→ Instructions for the task:
Report how many lines of the records below include the word "frame". Give nothing but the number.

Input records Block Start

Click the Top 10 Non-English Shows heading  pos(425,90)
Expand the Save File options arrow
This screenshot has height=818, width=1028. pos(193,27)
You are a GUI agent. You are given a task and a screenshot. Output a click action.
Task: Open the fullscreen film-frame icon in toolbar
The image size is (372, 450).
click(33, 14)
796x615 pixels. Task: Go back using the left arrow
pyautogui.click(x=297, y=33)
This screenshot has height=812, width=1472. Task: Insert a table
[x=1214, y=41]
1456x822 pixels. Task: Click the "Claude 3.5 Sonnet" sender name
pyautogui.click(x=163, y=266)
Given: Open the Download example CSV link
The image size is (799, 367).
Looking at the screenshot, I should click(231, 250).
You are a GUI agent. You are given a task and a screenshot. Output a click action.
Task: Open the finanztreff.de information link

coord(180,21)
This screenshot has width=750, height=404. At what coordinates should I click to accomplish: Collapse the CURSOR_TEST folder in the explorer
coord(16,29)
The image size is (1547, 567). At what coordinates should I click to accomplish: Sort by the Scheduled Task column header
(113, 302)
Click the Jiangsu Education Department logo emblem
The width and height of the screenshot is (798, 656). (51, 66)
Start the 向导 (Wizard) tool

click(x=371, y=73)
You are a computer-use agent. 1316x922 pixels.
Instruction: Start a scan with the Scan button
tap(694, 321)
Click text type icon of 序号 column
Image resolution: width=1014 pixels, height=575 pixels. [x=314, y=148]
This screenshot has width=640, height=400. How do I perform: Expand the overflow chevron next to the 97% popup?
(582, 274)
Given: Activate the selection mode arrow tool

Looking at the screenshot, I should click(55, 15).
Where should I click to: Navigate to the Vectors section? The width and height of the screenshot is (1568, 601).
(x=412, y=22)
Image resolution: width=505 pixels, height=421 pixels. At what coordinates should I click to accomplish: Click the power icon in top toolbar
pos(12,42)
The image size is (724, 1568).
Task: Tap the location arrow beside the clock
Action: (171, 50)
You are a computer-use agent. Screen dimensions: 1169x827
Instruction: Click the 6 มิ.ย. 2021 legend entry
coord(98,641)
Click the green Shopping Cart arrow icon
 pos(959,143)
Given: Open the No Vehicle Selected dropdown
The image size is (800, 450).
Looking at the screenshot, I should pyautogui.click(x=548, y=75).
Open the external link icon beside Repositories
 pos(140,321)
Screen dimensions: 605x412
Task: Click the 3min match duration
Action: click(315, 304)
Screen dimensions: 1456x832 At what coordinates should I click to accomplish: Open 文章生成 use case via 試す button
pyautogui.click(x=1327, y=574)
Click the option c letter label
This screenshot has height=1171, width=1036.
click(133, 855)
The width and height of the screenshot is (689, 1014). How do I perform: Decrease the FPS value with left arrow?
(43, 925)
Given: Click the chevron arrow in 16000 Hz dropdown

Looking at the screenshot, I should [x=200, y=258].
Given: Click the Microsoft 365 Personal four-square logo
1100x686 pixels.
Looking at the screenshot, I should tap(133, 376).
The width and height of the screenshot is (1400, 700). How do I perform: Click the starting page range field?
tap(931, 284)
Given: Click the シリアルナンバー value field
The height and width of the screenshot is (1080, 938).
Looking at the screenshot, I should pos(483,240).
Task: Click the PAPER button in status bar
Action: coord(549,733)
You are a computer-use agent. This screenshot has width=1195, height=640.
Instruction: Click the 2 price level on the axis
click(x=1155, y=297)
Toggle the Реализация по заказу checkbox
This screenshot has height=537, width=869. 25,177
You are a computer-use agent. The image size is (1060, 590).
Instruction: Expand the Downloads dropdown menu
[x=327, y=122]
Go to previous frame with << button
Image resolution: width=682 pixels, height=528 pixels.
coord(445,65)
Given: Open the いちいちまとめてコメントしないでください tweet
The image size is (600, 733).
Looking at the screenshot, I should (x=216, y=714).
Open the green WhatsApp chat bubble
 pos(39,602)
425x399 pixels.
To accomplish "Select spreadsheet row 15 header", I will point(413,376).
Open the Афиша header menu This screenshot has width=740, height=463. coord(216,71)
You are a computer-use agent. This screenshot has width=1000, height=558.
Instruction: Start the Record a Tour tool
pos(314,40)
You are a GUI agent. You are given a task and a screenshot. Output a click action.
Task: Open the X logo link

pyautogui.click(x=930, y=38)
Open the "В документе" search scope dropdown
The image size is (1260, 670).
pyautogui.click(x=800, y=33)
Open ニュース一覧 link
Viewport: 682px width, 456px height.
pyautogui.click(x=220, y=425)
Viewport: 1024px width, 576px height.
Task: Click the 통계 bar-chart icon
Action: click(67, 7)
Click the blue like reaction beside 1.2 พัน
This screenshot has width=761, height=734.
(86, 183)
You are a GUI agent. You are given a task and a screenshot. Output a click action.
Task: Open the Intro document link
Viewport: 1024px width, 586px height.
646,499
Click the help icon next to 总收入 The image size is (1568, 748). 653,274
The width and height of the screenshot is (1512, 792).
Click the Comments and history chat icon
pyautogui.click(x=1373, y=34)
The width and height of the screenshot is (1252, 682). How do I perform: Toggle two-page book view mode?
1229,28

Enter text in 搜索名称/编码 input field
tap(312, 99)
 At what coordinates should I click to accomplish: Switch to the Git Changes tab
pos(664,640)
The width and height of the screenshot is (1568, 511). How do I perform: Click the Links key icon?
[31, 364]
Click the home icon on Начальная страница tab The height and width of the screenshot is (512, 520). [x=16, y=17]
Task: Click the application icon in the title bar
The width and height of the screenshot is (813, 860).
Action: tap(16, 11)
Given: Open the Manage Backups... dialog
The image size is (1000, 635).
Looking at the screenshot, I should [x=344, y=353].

Input records Block End

→ Your solution:
2